학술논문
Functional screening in human HSPCs identifies optimized protein-based enhancers of Homology Directed Repair
Document Type
article
Author
Juan A. Perez-Bermejo; Oghene Efagene; William M. Matern; Jeffrey K. Holden; Shaheen Kabir; Glen M. Chew; Gaia Andreoletti; Eniola Catton; Craig L. Ennis; Angelica Garcia; Trevor L. Gerstenberg; Kaisle A. Hill; Aayami Jain; Kristina Krassovsky; Cassandra D. Lalisan; Daniel Lord; B. Joy Quejarro; Jade Sales-Lee; Meet Shah; Brian J. Silva; Jason Skowronski; Yuri G. Strukov; Joshua Thomas; Michael Veraz; Twaritha Vijay; Kirby A. Wallace; Yue Yuan; Jane L. Grogan; Beeke Wienert; Premanjali Lahiri; Sebastian Treusch; Daniel P. Dever; Vanessa B. Soros; James R. Partridge; Kristen L. Seim
Source
Nature Communications, Vol 15, Iss 1, Pp 1-16 (2024)
Subject
Language
English
ISSN
2041-1723
Abstract
Abstract Homology Directed Repair (HDR) enables precise genome editing, but the implementation of HDR-based therapies is hindered by limited efficiency in comparison to methods that exploit alternative DNA repair routes, such as Non-Homologous End Joining (NHEJ).
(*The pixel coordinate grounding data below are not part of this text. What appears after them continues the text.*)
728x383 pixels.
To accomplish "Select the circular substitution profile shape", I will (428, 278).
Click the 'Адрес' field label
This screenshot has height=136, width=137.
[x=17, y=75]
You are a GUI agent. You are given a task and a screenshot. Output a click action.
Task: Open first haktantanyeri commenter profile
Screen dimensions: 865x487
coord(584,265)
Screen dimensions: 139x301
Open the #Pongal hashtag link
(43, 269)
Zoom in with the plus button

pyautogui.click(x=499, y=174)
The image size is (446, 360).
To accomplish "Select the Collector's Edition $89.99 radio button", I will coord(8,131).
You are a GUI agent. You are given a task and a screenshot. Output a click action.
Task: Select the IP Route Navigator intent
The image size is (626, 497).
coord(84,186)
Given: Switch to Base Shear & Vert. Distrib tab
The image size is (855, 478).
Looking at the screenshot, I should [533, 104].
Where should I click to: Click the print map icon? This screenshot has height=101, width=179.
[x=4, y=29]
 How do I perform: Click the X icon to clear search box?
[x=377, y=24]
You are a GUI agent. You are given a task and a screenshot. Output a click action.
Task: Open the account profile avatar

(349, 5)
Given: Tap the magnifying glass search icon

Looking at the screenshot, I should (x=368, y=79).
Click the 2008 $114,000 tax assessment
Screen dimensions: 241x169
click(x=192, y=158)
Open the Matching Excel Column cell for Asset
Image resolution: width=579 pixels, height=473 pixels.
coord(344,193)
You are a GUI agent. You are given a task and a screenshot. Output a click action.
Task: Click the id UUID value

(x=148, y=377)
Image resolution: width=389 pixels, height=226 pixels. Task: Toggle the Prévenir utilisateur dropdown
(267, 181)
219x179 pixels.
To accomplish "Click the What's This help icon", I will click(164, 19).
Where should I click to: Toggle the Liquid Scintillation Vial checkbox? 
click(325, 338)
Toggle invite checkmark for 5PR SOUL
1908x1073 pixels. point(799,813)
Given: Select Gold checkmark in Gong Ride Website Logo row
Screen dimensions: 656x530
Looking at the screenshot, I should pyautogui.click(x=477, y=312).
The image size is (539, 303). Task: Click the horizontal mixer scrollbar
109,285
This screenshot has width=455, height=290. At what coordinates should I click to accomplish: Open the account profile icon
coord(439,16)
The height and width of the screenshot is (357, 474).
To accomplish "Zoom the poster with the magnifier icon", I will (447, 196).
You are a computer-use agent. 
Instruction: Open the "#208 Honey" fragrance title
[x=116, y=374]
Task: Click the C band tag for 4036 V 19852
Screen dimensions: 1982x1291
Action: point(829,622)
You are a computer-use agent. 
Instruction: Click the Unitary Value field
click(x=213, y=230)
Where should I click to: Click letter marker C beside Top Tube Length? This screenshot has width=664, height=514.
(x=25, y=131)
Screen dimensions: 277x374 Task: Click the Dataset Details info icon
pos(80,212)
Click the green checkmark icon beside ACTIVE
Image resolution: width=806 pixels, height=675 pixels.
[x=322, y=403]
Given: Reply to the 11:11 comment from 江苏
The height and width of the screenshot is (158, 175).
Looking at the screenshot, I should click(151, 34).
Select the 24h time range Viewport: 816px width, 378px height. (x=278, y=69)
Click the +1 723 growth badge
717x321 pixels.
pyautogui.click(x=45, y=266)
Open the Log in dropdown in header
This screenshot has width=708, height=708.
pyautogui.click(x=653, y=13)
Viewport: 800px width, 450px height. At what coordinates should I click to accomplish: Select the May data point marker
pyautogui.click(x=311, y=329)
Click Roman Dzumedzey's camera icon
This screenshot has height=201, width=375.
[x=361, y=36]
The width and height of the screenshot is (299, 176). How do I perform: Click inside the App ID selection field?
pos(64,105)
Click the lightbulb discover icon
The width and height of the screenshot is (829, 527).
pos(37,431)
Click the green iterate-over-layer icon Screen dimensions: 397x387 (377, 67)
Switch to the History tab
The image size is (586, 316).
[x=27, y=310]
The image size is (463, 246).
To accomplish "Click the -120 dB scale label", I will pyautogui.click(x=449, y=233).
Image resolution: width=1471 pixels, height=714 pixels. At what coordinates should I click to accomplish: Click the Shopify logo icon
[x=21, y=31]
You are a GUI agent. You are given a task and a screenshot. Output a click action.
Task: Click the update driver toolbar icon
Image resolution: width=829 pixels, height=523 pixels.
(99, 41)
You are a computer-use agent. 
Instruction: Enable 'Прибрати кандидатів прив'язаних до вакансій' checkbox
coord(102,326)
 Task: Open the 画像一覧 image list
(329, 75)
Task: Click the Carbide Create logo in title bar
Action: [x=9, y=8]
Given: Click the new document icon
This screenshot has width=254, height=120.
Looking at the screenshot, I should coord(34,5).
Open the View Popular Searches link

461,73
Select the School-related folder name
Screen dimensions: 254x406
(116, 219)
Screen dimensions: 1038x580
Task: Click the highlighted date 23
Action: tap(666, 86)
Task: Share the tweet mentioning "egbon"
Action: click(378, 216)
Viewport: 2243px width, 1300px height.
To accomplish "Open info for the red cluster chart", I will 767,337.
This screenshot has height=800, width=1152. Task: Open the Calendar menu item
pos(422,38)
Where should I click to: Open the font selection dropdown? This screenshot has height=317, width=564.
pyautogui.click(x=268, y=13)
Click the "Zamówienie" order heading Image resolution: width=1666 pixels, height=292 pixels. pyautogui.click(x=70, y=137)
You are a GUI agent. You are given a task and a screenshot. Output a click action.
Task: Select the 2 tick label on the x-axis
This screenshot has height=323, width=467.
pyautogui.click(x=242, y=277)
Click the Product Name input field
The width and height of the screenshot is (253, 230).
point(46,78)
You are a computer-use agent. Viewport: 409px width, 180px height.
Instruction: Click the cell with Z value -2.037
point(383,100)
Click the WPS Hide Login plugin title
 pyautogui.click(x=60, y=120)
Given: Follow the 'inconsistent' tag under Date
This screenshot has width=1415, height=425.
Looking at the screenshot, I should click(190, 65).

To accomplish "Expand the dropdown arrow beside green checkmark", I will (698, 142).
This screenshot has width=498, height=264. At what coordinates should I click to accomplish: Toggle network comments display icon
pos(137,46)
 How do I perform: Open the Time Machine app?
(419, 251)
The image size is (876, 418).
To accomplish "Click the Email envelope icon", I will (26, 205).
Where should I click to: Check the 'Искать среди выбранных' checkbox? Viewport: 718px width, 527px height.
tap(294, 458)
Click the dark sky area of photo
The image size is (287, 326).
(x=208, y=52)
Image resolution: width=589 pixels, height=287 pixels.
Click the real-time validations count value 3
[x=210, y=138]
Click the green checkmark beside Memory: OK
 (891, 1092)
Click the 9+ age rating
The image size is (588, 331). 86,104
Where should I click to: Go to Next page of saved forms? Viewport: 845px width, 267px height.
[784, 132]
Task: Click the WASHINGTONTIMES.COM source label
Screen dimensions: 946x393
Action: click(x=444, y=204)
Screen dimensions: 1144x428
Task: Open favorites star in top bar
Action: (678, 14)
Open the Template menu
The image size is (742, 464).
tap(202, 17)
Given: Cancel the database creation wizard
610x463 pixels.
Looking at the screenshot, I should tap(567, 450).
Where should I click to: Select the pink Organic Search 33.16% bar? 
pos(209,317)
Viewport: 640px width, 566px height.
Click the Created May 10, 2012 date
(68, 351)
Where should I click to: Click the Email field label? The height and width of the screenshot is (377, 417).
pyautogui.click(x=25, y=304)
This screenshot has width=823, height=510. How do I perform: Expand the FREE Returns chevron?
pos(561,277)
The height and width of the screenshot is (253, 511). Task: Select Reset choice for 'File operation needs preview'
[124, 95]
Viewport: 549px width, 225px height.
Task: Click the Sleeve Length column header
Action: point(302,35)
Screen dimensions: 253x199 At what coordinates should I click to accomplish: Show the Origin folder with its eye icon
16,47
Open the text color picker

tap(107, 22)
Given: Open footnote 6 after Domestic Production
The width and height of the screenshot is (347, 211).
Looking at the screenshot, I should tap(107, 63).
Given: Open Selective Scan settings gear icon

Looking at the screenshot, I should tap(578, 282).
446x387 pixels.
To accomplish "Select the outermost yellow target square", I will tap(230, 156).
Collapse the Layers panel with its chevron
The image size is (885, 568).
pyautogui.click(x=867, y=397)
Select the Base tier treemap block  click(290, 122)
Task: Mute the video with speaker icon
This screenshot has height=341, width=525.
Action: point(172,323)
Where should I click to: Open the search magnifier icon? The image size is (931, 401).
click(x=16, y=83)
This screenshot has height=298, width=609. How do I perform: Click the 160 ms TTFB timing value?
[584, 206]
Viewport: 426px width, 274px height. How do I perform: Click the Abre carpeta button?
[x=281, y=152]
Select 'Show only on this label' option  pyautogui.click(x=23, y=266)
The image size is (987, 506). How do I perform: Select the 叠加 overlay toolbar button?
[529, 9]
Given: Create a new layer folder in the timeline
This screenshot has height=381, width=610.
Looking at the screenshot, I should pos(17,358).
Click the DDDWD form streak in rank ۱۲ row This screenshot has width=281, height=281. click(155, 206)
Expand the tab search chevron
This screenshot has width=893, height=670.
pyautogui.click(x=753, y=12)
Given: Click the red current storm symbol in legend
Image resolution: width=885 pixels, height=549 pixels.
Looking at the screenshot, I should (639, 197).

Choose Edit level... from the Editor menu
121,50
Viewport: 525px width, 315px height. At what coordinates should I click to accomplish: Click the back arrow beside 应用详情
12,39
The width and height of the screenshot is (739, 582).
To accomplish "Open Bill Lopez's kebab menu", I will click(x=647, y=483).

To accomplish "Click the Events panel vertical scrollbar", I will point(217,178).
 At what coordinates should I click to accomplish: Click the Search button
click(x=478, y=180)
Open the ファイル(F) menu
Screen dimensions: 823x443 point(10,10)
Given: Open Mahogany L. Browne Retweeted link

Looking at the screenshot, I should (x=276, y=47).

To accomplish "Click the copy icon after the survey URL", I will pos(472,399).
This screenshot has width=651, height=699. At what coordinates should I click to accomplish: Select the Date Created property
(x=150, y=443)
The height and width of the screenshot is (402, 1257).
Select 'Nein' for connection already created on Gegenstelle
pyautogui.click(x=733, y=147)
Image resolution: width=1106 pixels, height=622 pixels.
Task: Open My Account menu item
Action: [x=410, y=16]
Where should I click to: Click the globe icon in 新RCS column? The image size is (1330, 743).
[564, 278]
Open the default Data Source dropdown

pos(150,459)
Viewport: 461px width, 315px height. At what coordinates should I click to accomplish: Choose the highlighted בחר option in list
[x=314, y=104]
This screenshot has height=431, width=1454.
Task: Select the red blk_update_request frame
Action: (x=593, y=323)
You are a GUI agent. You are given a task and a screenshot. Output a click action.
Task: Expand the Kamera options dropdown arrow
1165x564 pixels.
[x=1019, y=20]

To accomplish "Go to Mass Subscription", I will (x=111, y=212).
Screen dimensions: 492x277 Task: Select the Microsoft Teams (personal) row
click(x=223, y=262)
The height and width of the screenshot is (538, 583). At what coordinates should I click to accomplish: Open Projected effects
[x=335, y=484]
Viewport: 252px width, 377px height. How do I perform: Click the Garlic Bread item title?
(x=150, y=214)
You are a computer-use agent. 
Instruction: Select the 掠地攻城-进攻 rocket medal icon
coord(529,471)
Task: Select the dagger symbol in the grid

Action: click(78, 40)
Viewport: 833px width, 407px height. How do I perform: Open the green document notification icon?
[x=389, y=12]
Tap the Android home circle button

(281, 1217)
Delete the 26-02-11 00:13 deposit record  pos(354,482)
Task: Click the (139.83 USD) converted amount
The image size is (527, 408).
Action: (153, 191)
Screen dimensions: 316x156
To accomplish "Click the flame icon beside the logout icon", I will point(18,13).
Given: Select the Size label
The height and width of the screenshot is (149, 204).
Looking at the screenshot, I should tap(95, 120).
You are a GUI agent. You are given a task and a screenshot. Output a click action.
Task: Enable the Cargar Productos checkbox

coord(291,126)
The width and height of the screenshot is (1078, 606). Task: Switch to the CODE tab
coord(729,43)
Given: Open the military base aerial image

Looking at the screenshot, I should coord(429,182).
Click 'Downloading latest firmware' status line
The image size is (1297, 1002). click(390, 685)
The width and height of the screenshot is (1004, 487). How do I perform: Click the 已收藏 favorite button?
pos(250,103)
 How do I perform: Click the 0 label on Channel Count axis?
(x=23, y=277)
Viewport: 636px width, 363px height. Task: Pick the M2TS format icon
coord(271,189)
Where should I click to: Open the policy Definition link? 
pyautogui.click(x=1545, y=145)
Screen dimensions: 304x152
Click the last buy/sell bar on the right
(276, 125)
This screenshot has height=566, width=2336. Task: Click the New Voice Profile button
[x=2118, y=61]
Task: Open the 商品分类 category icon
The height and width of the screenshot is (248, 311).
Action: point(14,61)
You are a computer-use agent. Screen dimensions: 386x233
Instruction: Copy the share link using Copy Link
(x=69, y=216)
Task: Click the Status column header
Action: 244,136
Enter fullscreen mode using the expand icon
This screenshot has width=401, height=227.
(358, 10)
In this study, we develop a functional, pooled screening platform to identify protein-based reagents that improve HDR in human hematopoietic stem and progenitor cells (HSPCs). We leverage this screening platform to explore sequence diversity at the binding interface of the NHEJ inhibitor i53 and its target, 53BP1, identifying optimized variants that enable new intermolecular bonds and robustly increase HDR. We show that these variants specifically reduce insertion-deletion outcomes without increasing off-target editing, synergize with a DNAPK inhibitor molecule, and can be applied at manufacturing scale to increase the fraction of cells bearing repaired alleles. This screening platform can enable the discovery of future gene editing reagents that improve HDR outcomes.